1. Page 5, Table 1: The tumor mutation burden was associated with the patient’s age and clinical stage in Table 1. Was the effect of clonal hematopoiesis correctively excluded in this analysis? Or it is necessary to statistically exclude any age bias in clinical stage or metastatic status as mutations derived from clonal hematopoiesis might increase with aging.
2. Page 5, Table 1: It was obscure what the values of “Mean” meant in Table 1. I guess that the “tumor burden” in the table title means tumor mutation burden. If so, I recommend replacing “tumor burden” with “tumor mutation burden.” And the author should include “units” of the values in the table.
3. Page 14, lines 403–410: I understood as the authors excluded SNPs and known annotated mutations for detecting novel mutations of OSCC cfDNA. This exclusion method and criteria should be described in materials and methods.
Although the overall quality of English writing was fine, minor textual errors should be corrected.
Author Response
The submitted manuscript describes the clinical possibilities of whole exome sequencing of blood cell-free DNA (cfDNA) of oral squamous cell carcinoma patients (OSCC) for the prediction of cancer stage or metastasis and the prospect of new therapeutic targets. The topic is interesting and falls within the scope of International Journal of Molecular Sciences. I have suggestions on the present form of the manuscript.
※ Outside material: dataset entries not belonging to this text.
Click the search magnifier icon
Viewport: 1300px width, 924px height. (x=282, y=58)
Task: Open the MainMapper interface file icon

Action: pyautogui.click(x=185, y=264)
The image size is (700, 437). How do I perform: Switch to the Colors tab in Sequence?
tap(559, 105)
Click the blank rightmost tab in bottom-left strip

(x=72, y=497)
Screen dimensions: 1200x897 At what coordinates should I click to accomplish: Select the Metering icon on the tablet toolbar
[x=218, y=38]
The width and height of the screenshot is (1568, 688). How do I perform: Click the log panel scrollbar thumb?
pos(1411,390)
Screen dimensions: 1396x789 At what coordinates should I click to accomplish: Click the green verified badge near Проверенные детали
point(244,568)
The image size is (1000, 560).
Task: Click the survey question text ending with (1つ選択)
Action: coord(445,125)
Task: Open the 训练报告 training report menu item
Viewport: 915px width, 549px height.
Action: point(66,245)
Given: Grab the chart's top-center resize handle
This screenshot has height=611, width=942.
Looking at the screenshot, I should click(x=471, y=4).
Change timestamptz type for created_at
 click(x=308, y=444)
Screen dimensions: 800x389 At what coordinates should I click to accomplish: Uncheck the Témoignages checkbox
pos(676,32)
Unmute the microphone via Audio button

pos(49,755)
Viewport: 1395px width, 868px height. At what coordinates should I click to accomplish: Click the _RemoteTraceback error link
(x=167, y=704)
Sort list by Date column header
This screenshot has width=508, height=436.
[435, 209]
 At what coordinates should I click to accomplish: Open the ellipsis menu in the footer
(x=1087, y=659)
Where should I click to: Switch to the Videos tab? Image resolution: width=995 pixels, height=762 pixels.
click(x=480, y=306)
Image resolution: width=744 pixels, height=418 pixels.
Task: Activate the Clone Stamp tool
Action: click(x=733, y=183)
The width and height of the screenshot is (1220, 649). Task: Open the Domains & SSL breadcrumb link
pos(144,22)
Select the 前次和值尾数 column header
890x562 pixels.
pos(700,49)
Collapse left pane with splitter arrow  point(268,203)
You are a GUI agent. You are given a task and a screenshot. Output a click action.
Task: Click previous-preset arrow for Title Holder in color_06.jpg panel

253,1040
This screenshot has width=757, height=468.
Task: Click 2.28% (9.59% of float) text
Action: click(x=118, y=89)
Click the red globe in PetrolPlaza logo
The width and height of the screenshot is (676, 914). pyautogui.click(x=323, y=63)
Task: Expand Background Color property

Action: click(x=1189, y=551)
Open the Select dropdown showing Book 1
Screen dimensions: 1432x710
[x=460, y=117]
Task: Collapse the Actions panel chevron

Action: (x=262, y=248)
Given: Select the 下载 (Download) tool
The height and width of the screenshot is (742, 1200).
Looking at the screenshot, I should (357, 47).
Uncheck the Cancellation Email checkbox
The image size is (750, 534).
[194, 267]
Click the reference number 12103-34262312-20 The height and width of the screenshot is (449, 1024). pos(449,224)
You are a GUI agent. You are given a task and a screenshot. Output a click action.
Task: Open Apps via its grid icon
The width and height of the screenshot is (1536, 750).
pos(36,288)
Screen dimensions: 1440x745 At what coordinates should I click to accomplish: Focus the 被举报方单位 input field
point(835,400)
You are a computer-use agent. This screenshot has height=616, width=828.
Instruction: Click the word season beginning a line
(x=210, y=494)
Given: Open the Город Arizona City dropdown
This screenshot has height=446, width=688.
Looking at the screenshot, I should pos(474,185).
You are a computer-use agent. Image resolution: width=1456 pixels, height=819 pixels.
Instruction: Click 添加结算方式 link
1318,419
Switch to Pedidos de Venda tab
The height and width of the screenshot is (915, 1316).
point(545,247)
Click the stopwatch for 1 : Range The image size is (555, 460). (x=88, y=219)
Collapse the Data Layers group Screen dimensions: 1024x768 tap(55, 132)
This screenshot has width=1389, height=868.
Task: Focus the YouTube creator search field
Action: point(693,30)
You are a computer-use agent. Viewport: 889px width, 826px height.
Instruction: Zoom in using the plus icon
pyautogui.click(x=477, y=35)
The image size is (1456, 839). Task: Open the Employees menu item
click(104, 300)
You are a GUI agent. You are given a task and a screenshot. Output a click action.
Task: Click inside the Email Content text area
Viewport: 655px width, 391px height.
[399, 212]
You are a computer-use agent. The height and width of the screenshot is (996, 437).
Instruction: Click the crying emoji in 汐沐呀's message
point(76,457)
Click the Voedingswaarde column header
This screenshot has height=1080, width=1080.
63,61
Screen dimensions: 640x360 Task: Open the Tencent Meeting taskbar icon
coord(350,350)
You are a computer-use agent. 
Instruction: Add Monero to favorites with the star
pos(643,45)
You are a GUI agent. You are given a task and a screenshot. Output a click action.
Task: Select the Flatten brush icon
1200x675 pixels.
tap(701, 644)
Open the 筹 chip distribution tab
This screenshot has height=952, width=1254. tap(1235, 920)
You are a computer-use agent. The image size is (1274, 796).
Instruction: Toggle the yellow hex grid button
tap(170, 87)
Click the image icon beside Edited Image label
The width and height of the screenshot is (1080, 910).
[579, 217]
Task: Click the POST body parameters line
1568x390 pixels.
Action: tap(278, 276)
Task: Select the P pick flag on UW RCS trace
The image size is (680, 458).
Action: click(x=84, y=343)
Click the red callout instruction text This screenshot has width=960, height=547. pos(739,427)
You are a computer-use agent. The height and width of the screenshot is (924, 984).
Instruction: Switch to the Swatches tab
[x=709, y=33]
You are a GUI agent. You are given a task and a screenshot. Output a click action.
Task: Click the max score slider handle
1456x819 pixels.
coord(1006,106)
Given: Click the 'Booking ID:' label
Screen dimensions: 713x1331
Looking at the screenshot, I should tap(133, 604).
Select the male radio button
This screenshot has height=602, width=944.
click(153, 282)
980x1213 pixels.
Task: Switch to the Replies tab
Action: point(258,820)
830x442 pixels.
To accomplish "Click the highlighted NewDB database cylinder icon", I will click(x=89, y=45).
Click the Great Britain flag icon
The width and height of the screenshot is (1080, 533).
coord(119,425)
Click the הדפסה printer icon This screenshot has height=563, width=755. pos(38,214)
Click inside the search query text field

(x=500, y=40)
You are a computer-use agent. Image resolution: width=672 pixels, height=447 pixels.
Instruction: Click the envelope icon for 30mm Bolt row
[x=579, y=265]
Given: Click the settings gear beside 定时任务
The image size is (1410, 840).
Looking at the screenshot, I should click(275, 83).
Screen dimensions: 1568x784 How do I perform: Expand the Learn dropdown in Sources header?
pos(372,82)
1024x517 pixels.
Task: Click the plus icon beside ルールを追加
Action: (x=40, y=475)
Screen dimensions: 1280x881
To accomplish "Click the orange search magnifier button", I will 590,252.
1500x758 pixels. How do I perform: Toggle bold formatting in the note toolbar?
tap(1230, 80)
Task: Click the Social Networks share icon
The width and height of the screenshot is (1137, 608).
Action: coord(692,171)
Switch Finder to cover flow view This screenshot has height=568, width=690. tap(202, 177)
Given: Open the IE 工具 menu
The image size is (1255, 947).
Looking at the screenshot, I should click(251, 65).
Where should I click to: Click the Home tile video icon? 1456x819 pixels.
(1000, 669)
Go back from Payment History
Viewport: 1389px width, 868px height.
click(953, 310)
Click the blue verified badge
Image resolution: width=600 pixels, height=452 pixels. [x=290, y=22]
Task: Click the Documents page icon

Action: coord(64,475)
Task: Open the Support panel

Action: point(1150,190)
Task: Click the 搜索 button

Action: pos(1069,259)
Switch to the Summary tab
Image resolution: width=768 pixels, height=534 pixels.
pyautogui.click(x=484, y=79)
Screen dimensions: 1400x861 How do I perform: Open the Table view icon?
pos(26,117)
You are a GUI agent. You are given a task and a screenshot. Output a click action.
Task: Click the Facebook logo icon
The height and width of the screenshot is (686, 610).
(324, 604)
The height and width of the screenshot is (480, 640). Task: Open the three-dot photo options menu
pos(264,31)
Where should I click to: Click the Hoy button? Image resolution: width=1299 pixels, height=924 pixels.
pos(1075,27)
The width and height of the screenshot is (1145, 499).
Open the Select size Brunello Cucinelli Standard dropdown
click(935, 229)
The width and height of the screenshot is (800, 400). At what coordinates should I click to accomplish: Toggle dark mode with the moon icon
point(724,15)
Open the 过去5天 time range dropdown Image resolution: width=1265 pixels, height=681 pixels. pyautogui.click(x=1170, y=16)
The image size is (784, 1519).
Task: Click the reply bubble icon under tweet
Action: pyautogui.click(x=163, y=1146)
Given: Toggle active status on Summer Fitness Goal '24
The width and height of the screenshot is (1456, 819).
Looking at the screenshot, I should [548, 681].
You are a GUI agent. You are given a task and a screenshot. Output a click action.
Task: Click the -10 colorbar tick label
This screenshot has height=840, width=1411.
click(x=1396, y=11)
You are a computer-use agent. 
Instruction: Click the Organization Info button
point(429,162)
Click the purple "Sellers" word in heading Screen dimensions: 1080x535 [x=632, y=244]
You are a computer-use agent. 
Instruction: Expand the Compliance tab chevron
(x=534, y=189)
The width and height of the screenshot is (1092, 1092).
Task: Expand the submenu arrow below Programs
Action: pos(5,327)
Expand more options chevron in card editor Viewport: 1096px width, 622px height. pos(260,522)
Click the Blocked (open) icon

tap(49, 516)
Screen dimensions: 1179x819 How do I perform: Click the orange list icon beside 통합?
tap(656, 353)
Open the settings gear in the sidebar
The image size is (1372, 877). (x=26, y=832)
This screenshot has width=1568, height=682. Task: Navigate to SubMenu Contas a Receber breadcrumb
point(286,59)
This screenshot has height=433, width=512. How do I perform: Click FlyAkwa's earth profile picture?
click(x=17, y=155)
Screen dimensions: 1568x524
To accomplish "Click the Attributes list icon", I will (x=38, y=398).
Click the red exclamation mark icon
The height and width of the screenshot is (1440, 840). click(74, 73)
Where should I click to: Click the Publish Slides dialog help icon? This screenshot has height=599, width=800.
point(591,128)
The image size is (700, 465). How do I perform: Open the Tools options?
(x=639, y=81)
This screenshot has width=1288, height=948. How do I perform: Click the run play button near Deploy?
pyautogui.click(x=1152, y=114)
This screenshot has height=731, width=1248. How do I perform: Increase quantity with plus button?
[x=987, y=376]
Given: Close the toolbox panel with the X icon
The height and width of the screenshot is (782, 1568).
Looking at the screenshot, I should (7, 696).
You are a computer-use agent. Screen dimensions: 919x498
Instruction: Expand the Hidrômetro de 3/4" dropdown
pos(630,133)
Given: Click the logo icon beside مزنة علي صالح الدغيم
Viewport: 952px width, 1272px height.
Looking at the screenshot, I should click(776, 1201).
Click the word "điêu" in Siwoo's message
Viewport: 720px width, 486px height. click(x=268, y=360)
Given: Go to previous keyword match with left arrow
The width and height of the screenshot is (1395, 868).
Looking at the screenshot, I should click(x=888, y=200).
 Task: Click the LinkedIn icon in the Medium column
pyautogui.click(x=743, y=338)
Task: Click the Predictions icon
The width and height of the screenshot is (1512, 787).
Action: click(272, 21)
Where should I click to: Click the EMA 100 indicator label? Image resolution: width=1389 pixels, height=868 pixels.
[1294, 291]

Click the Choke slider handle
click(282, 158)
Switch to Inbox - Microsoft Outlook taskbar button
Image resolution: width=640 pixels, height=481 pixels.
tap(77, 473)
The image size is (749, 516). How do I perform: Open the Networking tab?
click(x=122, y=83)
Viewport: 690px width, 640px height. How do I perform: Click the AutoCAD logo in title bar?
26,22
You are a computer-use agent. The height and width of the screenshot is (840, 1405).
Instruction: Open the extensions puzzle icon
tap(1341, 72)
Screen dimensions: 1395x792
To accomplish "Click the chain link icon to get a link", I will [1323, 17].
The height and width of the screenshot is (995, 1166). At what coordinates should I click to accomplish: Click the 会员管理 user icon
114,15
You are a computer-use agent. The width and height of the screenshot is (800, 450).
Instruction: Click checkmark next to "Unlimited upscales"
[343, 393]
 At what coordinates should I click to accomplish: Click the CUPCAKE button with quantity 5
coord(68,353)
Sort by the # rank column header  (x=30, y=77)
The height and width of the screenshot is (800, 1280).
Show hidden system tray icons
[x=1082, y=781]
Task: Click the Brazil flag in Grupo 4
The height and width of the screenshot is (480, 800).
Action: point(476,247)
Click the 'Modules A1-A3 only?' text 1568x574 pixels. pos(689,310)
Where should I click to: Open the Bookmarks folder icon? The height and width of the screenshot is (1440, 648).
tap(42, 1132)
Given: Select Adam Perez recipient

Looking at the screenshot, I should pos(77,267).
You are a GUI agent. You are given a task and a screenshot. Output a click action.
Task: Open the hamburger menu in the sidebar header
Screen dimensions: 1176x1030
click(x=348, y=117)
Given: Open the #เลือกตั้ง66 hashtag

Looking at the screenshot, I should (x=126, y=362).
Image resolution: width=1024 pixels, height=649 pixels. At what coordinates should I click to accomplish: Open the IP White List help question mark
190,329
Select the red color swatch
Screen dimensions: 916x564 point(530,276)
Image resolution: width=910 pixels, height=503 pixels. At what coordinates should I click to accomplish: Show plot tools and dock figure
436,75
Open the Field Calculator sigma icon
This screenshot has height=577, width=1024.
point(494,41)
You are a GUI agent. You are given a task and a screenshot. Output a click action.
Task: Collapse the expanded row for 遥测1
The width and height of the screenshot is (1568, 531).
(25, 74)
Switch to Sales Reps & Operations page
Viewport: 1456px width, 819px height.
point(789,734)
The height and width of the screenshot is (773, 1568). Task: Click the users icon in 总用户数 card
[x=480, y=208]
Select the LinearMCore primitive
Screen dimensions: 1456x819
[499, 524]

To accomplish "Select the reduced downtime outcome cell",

- Page 5, Table 1: The tumor mutation burden was associated with the patient’s age and clinical stage in Table 1. Was the effect of clonal hematopoiesis correctively excluded in this analysis? Or it is necessary to statistically exclude any age bias in clinical stage or metastatic status as mutations derived from clonal hematopoiesis might increase with aging.
Ans: The Age adjusted multiple linear regression models were performed in supplementary Table S1
- Page 5, Table 1: It was obscure what the values of “Mean” meant in Table 1. I guess that the “tumor burden” in the table title means tumor mutation burden. If so, I recommend replacing “tumor burden” with “tumor mutation burden.” And the author should include “units” of the values in the table.
Ans: We revised the Table 1. We replaced “mean” with mean of cfDNA tumor burden.
- Page 14, lines 403–410: I understood as the authors excluded SNPs and known annotated mutations for detecting novel mutations of OSCC cfDNA. This exclusion method and criteria should be described in materials and methods.
Ans: We revised the sentence. “Data were further filtered using the criteria reported in our previous study (18): (i) removing common polymorphisms (SNPs), a minor allele frequency in the 1000 Genomes Project or Genome Aggregation Database (gnomAD) of >1%”.
Round 2
Reviewer 2 Report
The manuscript and supplementary data have been much improved. I think this manuscript will be acceptable.